Diskusi sambil “ngopi” yang digelar PWI ini, ternyata menjadi daya tarik hampir semua elemen masyarakat di Pamekasan. Sebab, persoalan kemasyarakatan, ternyata tidak hanya bisa dibahas di ruang rapat yang serba resmi, akan tetapi bisa dengan cara santai, akan tetapi penting dan pokok. Apalagi, persoalan yang didiskusikan pada akhirnya terdistribusi secara sistemik ke berbagai media massa, sehingga materi diskusi dan rekomendasi dari diskusi yang digelar PWI kala itu bisa dikonsumsi semua elemen masyarakat.

Polres Pamekasan merupakan salah satu institusi yang berupaya membahas persoalan-persoalan kemasyarakat melalui bincang santai sambil ngopi di kedai kopi. Jika diskusi sambil ngopi yang dilakukan PWI Pamekasan pada hal-hal yang berkaitan dengan persoalan yang memang menjadi kebutuhan dunia jurnalistik, namun diskusi sambil ngopi yang digelar Polres Pamekasan pada persoalan yang berkaitan dengan tugas pokok dan fungsinya sebagai pengayom, pelindung dan pelayan masyarakat, yakni ketertiban masyarakat.

Pendekatan Kelompok
Upaya untuk melakukan pencegahan dengan berbagai elemen masyarakat melalui serap aspirasi dan informasi digagas Kapolres Pamekasan AKBP Teguh Wibowo melalui berbagai satuan, seperti Satuan Bimbingan Masyarakat (Binmas), Satuan Lalu Lintas, Satuan Narkoba dan Intelkam Polres Pamekasan dengan kelompok masyarakat yang ada di wilayah itu. Pola komunikasi melalui kelompok masyarakat ini dinilai Teguh Wibowo sebagai salah satu cara untuk bisa mengkomunikasikan kepentingan institusi Polres Pamekasan sesuai dengan tupoksinya sebagai pengayon, pelindung masyarakat, termasuk dalam berupaya menciptakan situasi kemanan yang kondusif.

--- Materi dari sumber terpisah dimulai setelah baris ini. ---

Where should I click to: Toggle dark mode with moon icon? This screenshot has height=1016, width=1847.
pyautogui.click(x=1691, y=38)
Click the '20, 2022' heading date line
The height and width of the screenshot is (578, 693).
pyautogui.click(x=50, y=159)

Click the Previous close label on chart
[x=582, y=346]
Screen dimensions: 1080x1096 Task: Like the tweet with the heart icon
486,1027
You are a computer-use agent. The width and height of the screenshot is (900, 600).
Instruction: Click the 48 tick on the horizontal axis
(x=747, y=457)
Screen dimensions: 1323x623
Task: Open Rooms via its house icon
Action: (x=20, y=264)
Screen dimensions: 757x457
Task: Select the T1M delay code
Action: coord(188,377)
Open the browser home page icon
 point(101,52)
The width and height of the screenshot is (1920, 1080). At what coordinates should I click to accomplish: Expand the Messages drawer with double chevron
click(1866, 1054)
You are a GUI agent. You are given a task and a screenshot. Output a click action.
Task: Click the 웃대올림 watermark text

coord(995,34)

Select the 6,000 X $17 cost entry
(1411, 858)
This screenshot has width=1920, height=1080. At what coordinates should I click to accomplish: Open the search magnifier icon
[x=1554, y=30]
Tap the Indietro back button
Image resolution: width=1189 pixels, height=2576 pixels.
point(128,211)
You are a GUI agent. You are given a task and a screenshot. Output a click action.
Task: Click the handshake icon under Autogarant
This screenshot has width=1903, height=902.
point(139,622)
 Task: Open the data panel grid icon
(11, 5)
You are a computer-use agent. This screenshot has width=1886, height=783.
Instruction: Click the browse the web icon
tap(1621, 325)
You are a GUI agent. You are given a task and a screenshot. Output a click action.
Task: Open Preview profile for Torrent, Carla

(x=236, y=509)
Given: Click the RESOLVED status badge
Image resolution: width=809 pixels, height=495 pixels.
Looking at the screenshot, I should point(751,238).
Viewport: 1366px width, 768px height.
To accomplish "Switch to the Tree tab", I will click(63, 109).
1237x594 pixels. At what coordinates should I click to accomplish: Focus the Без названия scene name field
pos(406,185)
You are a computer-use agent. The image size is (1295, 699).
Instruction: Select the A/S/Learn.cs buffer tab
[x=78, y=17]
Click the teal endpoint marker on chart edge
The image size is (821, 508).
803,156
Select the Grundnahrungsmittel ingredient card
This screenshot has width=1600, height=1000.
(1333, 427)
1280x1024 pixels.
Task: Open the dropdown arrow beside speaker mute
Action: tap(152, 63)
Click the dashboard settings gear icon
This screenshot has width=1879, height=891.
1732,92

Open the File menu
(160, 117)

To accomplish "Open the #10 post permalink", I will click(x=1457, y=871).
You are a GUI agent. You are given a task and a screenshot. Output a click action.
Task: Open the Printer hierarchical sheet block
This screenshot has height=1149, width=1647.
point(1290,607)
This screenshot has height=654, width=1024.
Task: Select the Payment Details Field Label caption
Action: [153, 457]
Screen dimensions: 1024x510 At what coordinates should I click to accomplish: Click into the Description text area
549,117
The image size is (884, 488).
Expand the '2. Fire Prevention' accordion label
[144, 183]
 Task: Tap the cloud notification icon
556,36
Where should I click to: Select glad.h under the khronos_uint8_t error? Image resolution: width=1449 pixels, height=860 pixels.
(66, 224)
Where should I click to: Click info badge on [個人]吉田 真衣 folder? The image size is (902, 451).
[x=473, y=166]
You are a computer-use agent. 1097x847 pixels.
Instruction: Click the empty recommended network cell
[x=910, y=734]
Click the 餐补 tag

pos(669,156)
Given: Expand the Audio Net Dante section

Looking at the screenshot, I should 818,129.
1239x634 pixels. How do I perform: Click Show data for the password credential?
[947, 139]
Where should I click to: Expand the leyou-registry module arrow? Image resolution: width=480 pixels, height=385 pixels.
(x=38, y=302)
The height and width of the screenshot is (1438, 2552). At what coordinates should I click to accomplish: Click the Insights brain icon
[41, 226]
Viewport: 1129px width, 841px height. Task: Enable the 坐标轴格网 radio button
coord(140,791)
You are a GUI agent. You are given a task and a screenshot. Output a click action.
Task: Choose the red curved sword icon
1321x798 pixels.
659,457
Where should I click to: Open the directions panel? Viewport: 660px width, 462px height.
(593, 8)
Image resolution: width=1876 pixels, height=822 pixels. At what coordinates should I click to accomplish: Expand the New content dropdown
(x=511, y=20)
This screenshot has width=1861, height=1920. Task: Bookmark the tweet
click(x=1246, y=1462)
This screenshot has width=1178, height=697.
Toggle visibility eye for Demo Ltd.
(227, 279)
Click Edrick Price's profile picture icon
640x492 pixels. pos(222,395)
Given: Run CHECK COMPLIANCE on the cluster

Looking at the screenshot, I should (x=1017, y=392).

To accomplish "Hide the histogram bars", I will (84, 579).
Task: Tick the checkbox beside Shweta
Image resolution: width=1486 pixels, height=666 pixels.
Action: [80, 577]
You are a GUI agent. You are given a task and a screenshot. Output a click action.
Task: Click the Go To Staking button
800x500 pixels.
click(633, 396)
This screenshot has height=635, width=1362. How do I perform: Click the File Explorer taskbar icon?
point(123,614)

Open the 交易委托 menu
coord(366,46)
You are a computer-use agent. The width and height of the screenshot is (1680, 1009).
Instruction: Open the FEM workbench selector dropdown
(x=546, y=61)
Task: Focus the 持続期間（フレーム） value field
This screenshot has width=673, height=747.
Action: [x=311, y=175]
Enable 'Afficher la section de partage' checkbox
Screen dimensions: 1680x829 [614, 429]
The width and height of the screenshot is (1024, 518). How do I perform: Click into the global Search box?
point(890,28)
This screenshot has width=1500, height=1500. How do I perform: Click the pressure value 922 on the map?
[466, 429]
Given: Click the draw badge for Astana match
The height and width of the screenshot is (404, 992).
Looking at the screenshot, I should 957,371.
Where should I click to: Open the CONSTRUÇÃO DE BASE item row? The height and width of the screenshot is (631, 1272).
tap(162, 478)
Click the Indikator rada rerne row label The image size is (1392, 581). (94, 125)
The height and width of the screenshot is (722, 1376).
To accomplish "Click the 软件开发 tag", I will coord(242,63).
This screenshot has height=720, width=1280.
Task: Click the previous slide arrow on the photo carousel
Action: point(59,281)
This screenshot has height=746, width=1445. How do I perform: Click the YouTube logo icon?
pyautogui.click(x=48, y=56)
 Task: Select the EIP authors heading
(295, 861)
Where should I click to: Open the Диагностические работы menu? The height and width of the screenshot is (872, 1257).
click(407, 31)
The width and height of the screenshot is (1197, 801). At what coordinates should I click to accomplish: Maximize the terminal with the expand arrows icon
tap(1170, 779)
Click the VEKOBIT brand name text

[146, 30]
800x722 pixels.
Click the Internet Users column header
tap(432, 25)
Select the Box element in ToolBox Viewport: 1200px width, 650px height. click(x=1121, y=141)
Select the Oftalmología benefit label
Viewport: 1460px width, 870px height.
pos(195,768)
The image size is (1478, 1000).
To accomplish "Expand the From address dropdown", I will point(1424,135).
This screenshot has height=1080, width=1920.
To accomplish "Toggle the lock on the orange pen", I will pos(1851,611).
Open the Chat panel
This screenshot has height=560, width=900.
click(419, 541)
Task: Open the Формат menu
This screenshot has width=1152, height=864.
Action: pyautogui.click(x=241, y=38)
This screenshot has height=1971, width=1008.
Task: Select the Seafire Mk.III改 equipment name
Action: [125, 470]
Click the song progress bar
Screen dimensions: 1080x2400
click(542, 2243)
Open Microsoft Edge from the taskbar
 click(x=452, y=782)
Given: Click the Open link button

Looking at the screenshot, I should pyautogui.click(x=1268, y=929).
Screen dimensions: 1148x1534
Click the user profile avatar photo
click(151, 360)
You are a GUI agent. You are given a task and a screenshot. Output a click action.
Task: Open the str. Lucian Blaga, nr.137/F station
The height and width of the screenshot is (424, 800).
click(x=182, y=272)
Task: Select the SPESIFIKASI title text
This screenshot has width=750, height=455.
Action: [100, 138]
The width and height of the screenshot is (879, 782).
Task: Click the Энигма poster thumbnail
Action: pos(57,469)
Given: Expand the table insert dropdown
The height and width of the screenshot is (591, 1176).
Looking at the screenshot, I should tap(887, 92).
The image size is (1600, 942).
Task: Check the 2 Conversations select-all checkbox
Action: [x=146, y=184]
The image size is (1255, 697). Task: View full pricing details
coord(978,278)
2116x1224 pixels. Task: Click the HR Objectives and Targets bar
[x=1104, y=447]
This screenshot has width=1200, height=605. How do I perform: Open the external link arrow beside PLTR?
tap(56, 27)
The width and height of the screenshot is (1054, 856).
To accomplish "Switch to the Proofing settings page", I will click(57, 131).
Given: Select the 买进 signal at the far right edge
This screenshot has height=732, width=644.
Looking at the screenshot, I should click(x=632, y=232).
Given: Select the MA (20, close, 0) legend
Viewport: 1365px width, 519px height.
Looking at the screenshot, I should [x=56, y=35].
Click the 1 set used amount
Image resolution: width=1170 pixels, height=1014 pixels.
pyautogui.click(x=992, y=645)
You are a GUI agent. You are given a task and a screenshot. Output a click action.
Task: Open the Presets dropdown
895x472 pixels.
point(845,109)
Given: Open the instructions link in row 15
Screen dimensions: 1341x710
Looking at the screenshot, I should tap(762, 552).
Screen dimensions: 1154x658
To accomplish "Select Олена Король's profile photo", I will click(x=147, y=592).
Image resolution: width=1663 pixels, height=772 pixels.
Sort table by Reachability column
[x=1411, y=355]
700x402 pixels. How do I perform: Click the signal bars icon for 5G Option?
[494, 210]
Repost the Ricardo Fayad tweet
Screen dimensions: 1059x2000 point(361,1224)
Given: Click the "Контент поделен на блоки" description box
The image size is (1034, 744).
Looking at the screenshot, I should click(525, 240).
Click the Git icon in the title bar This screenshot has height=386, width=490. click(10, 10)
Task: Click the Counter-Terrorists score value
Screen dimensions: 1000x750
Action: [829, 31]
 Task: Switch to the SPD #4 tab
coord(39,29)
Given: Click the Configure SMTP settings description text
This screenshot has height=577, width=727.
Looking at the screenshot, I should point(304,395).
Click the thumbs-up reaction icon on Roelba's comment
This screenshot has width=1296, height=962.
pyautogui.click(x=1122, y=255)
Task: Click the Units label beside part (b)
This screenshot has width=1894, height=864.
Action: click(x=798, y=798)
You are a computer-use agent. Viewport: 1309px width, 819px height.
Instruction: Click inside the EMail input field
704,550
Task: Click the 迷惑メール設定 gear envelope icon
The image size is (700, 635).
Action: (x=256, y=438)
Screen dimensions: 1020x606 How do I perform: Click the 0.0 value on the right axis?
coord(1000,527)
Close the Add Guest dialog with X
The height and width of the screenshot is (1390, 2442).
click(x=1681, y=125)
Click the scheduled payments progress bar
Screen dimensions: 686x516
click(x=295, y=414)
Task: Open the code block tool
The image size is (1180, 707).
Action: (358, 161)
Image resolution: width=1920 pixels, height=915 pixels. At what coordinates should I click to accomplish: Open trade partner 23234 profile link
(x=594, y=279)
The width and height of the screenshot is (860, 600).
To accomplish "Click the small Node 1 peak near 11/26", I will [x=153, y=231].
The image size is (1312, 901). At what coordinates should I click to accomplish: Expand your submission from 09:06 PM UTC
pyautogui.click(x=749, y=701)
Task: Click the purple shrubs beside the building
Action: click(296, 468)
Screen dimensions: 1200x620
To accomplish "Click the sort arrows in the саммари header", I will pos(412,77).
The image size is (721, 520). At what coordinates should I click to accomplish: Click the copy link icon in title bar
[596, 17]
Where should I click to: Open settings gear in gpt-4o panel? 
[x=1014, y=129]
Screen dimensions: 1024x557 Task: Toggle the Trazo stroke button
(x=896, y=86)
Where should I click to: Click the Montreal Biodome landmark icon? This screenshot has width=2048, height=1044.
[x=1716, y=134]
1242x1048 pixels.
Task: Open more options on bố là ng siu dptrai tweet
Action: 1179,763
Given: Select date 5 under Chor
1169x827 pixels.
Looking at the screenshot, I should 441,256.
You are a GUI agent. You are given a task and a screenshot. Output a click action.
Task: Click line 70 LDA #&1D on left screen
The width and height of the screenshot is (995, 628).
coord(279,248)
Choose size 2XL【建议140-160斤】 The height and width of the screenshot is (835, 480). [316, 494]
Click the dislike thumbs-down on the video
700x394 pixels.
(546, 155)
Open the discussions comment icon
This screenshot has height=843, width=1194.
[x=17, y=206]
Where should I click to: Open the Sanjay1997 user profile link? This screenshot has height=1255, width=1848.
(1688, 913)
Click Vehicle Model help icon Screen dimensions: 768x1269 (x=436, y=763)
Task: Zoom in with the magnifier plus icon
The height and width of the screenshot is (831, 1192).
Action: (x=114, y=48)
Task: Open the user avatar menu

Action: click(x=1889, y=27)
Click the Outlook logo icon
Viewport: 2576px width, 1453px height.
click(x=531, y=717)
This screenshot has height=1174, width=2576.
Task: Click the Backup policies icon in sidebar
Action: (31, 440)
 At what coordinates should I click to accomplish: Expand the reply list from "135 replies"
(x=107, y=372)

Disini Teguh berupaya melakukan apa yang disebut dengan ilmuan komunikasi sosiometris. Dalam teori komunikasi sosiometris yang dikembangkan oleh Moreno dan ilmuan komunikasi lainnya menyebutkan, bahwa daya tarik dan penolakan yang dirasakan pada suatu individu terhadap individu lain adalah dengan adanya implikasi perasaan dalam pembentukan dan struktur suatu kelompok. Ketika individu mulai tertarik dengan individu lain dan saling menempatkan diri pada kedudukan yang paling tinggi, maka individu tersebut akan lebih mendominasi untuk berkomunikasi dengan individu lain dalam suatu kelompok hingga terbentuk kubu-kubu.

Maka, melakukan pendekatan kepada kelompok orang yang memiliki keinginan atau perspektif pemikiran yang sama, akan lebih mudah untuk mengkomunikasikan kepentingan, dibanding dengan kelompok orang-orang, akan tetapi beragam keinginan dan dasar pemikiran yang berbeda. Pendekatan fungsional melalui kelompok-kelompok masyarakat yang dilakukan Kapolres Pamekasan ini sebagai juga sebagai upaya untuk mencegah anggota kelompok melakukan hal-hal yang tidak diinginkan dan bisa mengganggu tupoksi polisi dalam menjalankan tugas-tugas di lapangan.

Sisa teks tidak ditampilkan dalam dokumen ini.